What the exercise asks
For the listing below, output exactly the lines from the line with "Image resolution: width=1029" up to and including the line with "Screen dimensions: 1200x675", and no other lines.

Dataset records
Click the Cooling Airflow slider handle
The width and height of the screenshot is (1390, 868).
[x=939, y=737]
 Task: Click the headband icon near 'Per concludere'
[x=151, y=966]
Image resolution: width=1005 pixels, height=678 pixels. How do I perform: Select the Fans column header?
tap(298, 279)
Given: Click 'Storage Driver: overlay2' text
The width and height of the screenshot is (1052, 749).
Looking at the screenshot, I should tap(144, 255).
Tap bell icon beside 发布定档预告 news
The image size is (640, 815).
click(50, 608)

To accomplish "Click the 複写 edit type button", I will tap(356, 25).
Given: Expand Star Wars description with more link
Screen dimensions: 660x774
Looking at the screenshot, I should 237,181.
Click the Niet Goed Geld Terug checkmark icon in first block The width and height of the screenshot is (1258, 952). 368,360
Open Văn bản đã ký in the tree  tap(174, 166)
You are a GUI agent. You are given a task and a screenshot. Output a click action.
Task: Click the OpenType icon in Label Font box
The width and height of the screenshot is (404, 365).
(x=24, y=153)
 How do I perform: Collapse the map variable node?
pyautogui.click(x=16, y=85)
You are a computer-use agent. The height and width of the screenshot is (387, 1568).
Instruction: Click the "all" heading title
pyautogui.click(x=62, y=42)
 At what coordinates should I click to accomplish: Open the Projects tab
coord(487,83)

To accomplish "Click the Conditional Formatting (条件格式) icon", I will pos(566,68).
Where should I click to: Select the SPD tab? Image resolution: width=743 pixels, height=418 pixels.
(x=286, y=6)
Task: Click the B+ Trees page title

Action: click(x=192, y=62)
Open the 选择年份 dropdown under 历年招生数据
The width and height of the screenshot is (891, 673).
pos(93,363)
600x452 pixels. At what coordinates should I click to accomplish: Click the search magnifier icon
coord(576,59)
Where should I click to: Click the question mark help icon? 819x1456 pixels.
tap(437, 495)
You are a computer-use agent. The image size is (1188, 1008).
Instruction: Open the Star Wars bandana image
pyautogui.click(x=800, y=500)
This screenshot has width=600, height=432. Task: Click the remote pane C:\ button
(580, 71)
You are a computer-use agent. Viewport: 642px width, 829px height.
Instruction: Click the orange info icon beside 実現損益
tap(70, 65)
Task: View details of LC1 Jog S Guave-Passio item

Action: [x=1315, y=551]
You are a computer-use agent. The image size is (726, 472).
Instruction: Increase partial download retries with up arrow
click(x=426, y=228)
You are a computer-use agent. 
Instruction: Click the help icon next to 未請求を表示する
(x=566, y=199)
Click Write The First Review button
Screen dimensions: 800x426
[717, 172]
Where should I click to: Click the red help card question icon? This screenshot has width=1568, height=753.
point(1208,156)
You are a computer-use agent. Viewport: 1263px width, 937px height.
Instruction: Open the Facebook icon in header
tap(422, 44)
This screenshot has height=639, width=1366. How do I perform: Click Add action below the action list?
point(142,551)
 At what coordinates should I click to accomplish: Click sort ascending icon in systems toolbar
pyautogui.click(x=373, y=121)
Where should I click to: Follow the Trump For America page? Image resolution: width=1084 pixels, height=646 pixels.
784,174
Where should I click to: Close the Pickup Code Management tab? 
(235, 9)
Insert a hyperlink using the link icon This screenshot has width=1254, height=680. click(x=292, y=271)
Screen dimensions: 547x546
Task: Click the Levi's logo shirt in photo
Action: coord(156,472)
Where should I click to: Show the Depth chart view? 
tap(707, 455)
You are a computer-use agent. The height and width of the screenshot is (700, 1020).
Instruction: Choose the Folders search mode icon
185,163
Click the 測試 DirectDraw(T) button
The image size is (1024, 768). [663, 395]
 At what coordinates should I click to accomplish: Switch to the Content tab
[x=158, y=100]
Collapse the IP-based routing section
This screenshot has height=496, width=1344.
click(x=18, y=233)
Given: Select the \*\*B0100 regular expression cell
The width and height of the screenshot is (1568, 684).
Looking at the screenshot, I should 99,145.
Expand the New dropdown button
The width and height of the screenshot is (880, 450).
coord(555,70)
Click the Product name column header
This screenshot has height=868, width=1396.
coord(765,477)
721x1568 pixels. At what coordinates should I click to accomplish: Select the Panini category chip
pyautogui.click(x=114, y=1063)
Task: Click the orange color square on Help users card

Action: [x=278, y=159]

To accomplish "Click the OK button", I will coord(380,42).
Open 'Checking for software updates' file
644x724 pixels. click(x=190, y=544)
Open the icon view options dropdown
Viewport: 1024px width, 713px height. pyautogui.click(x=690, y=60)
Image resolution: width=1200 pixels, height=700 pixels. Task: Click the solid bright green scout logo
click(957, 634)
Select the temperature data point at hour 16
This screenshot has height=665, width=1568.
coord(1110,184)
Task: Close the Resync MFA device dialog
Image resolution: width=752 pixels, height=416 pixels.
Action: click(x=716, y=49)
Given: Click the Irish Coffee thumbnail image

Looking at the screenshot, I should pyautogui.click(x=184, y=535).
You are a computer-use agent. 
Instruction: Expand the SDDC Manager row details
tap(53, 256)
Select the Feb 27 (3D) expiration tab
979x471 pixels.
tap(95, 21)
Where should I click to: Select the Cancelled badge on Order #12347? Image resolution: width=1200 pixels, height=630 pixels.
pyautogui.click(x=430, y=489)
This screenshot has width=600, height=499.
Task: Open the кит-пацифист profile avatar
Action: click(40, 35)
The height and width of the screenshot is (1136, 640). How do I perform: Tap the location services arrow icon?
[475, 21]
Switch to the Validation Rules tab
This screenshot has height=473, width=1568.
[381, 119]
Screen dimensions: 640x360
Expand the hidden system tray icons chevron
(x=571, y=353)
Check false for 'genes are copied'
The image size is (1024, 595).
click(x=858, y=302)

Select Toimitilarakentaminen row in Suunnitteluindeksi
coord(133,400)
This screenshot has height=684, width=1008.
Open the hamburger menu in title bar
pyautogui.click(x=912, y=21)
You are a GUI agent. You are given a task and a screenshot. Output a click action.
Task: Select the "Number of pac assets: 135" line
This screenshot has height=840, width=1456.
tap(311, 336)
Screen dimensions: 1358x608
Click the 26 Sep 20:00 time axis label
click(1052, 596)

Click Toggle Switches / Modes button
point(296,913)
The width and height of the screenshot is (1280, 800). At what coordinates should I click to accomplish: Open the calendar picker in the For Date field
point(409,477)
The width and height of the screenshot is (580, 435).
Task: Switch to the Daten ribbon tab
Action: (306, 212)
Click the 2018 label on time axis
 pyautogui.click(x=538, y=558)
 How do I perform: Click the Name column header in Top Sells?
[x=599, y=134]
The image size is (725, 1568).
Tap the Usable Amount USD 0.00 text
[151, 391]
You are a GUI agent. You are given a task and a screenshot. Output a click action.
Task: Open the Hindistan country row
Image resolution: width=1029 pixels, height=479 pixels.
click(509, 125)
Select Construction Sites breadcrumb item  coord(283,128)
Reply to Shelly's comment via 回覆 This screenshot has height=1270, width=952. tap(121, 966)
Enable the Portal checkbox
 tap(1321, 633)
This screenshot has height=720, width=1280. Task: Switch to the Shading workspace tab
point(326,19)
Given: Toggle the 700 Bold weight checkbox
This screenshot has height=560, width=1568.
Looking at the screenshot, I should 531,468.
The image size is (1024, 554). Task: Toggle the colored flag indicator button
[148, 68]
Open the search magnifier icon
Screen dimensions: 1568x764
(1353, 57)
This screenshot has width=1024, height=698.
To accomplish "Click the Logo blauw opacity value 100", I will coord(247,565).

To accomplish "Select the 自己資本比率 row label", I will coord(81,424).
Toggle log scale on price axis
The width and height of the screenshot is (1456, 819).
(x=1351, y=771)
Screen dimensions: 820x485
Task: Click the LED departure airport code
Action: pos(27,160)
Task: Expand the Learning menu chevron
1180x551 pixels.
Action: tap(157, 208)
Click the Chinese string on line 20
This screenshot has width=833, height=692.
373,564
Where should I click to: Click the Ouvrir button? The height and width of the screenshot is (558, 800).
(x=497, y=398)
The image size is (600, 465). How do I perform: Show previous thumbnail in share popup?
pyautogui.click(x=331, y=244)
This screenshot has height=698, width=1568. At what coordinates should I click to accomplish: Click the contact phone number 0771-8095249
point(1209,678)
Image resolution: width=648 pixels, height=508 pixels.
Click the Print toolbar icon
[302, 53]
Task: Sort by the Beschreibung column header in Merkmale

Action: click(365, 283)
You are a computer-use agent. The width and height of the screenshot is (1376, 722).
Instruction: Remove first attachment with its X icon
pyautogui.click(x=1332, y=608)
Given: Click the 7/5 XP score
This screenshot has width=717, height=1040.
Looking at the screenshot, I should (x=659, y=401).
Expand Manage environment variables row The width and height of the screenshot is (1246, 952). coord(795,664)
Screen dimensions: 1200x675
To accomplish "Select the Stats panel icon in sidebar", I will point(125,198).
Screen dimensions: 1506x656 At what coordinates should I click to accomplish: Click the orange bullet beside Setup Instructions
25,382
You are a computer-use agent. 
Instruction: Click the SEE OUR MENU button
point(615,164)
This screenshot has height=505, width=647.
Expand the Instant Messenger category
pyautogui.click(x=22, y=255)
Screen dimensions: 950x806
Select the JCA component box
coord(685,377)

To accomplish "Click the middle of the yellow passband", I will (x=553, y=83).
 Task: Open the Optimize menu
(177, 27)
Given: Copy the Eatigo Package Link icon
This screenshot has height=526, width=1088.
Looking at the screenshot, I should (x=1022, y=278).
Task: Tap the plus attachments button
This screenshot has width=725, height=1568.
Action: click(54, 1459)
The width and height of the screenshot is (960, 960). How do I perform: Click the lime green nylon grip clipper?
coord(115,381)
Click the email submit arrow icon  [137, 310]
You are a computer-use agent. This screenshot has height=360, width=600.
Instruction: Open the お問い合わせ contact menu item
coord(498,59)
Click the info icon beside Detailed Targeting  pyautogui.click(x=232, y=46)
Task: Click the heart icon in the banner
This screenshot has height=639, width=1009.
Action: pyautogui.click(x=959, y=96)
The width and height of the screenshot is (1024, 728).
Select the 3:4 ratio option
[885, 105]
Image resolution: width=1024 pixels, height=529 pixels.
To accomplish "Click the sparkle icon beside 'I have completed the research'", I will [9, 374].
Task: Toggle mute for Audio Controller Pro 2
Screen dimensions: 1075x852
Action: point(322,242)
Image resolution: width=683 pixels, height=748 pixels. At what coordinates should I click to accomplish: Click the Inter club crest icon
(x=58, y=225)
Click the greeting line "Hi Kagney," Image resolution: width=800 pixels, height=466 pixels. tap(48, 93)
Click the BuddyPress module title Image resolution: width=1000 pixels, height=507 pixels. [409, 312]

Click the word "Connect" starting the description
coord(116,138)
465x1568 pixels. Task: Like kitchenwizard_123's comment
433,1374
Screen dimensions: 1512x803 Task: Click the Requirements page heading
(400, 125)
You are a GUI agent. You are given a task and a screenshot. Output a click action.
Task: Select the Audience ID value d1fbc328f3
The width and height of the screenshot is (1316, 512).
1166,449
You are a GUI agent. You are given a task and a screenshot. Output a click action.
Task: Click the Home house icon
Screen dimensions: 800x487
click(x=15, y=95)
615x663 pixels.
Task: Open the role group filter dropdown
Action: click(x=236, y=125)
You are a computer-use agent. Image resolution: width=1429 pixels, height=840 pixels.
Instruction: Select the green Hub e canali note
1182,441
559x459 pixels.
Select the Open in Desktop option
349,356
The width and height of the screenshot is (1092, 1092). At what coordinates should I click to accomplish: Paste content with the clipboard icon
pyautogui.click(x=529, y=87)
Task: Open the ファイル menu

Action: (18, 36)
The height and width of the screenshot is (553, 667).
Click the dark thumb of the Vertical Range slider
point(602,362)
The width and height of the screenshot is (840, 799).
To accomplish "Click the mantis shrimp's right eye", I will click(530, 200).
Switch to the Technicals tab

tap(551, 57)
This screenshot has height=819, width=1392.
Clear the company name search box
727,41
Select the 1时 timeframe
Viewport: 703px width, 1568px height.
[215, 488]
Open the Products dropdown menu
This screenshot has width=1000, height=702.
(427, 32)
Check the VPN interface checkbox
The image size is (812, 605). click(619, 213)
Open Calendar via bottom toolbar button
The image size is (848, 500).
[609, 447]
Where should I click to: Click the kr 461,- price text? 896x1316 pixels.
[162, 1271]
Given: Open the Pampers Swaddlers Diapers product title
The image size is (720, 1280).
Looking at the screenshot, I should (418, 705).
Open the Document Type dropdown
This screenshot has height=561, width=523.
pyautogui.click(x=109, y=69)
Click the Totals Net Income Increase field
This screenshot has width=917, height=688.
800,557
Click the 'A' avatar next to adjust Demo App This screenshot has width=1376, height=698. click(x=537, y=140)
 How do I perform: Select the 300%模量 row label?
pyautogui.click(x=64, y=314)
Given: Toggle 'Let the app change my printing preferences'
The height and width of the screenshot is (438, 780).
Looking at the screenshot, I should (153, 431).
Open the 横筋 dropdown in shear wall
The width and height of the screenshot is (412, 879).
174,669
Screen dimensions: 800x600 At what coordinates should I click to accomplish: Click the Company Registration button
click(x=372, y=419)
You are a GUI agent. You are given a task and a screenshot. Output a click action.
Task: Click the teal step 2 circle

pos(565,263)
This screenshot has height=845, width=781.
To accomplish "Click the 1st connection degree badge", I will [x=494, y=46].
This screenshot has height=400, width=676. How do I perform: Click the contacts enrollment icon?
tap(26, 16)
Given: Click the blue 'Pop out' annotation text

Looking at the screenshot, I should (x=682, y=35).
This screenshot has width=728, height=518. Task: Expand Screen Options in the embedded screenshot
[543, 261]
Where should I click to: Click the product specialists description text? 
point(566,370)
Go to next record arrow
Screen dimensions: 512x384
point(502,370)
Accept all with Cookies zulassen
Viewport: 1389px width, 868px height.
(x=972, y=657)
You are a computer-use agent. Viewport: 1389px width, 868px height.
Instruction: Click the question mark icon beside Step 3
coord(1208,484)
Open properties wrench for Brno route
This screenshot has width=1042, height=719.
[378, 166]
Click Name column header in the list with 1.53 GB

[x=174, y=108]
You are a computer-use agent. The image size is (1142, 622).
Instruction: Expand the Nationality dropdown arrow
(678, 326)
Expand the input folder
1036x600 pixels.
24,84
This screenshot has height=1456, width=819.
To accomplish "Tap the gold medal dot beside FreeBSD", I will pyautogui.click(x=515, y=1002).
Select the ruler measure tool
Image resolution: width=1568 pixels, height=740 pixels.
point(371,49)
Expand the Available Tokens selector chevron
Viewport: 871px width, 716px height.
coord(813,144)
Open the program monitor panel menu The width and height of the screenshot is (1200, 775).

Written answer
Image resolution: width=1029 pixels, height=479 pixels.
click(509, 125)
Select Construction Sites breadcrumb item  coord(283,128)
Reply to Shelly's comment via 回覆 This screenshot has height=1270, width=952. tap(121, 966)
Enable the Portal checkbox
 tap(1321, 633)
This screenshot has height=720, width=1280. Task: Switch to the Shading workspace tab
point(326,19)
Given: Toggle the 700 Bold weight checkbox
This screenshot has height=560, width=1568.
Looking at the screenshot, I should 531,468.
The image size is (1024, 554). Task: Toggle the colored flag indicator button
[148, 68]
Open the search magnifier icon
Screen dimensions: 1568x764
(1353, 57)
This screenshot has width=1024, height=698.
To accomplish "Click the Logo blauw opacity value 100", I will coord(247,565).

To accomplish "Select the 自己資本比率 row label", I will coord(81,424).
Toggle log scale on price axis
The width and height of the screenshot is (1456, 819).
(x=1351, y=771)
Screen dimensions: 820x485
Task: Click the LED departure airport code
Action: pos(27,160)
Task: Expand the Learning menu chevron
1180x551 pixels.
Action: tap(157, 208)
Click the Chinese string on line 20
This screenshot has width=833, height=692.
373,564
Where should I click to: Click the Ouvrir button? The height and width of the screenshot is (558, 800).
(x=497, y=398)
The image size is (600, 465). How do I perform: Show previous thumbnail in share popup?
pyautogui.click(x=331, y=244)
This screenshot has height=698, width=1568. At what coordinates should I click to accomplish: Click the contact phone number 0771-8095249
point(1209,678)
Image resolution: width=648 pixels, height=508 pixels.
Click the Print toolbar icon
[302, 53]
Task: Sort by the Beschreibung column header in Merkmale

Action: click(365, 283)
You are a computer-use agent. The width and height of the screenshot is (1376, 722).
Instruction: Remove first attachment with its X icon
pyautogui.click(x=1332, y=608)
Given: Click the 7/5 XP score
This screenshot has width=717, height=1040.
Looking at the screenshot, I should (x=659, y=401).
Expand Manage environment variables row The width and height of the screenshot is (1246, 952). coord(795,664)
Screen dimensions: 1200x675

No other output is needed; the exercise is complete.